Il PD ha dimenticato quando nella passata amministrazione di sinistra hanno tenuto in ostaggio l’amministrazione Rossi per mesi minacciando ferro e fuoco se il sindaco Rossi non avesse rimosso l’odiato assessore Borri, sostenuto strenuamente dallo stesso, salvo poi fare una repentina marcia indietro con il più classico dei classici dei baratti politico istituzionali: l’ottenimento della presidenza della STP e dell’ASI, sacrificando in questo caso le istituzioni sull’altare della più squallida delle mercificazioni!
La posizione di Fratelli d’Italia non è una ritorsione, ma un atto di profonda onestà intellettuale. Disconoscere una delegazione non più in linea con il mandato politico del partito non è ‘sciacallaggio’, è rispetto verso gli elettori. Non vogliamo assessori che occupino una sedia, vogliamo una squadra che corra all’unisono per risolvere le emergenze della città.
Alcuni fatti contro le chiacchiere del PD:
Affermare che FdI tiene in ostaggio la città è smentito dai fatti. Abbiamo garantito il sostegno per l’approvazione del bilancio di previsione. Questa è la massima prova di responsabilità istituzionale: assicurare la tenuta finanziaria del Comune mentre si chiarisce il quadro politico.
Qualità, non Poltrone: Se avessimo voluto solo le ‘spoglie del potere’, ci saremmo accontentati del silenzio. Chiedere un rilancio e una delegazione autorevole significa puntare alla competenza, esattamente ciò che il PD non è riuscito a garantire nelle sue passate gestioni.
Il Sindaco non è uno ‘spettatore’, ma il garante di una coalizione che ha il coraggio di guardarsi allo specchio per migliorarsi, a differenza di una sinistra che spesso ha preferito nascondere la polvere sotto il tappeto pur di non perdere lo stipendio.

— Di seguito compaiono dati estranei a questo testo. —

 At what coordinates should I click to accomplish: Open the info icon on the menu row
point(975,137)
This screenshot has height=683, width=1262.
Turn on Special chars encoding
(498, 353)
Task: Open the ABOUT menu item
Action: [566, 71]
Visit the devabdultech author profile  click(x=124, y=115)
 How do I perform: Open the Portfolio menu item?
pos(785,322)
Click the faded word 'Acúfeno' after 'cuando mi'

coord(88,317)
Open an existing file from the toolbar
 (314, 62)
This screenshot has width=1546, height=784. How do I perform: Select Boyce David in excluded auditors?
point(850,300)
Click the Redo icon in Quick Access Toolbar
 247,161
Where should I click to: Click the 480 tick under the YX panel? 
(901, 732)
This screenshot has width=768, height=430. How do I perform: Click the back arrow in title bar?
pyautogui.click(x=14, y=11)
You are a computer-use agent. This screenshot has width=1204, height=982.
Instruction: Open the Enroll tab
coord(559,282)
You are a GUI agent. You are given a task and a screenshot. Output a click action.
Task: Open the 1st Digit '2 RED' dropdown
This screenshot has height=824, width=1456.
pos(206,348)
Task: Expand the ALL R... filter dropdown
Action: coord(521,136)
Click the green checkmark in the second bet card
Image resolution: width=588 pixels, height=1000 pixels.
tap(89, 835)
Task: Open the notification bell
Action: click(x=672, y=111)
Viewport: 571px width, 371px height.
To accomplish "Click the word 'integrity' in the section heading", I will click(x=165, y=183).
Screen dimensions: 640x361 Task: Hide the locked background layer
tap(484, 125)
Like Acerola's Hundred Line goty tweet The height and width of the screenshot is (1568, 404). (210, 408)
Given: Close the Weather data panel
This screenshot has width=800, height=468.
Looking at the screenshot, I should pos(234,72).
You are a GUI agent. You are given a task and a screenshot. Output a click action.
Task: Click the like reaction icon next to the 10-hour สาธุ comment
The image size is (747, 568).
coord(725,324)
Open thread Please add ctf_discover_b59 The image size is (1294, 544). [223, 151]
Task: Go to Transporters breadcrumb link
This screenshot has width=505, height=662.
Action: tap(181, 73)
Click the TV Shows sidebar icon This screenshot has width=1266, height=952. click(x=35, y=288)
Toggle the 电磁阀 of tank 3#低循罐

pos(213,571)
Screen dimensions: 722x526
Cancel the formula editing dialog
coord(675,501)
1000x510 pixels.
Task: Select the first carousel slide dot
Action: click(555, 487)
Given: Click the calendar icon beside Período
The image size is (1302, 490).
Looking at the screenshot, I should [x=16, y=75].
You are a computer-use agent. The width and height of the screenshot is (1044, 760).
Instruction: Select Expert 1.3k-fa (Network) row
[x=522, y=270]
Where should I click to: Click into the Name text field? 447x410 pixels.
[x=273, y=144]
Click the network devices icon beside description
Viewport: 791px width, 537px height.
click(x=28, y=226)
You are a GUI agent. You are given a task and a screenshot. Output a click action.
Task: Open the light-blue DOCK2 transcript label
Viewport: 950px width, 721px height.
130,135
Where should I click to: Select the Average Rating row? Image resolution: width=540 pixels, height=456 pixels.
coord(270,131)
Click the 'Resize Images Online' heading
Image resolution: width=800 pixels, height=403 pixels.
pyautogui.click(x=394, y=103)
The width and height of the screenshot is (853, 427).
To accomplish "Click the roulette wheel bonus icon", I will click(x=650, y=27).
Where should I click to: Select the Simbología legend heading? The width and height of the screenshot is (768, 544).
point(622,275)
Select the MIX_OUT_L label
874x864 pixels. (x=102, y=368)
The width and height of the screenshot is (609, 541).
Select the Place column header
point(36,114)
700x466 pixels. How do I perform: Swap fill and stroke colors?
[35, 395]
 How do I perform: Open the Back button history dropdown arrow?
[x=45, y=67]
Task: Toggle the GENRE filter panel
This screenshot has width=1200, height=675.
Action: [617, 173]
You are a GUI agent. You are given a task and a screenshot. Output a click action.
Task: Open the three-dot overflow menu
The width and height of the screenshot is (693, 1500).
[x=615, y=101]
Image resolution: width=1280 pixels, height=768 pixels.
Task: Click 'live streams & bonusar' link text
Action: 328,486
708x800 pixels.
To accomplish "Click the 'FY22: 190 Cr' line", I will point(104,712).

Il PD si rassegni: la nostra non è un’agonia, ma una fase di rigenerazione necessaria per dare a Brindisi l’amministrazione forte e coesa che merita. Le lezioni di ‘decenza istituzionale’ da chi ha lasciato la città al palo per anni sono, queste sì, un esercizio dialettico che i brindisini hanno già imparato a ignorare.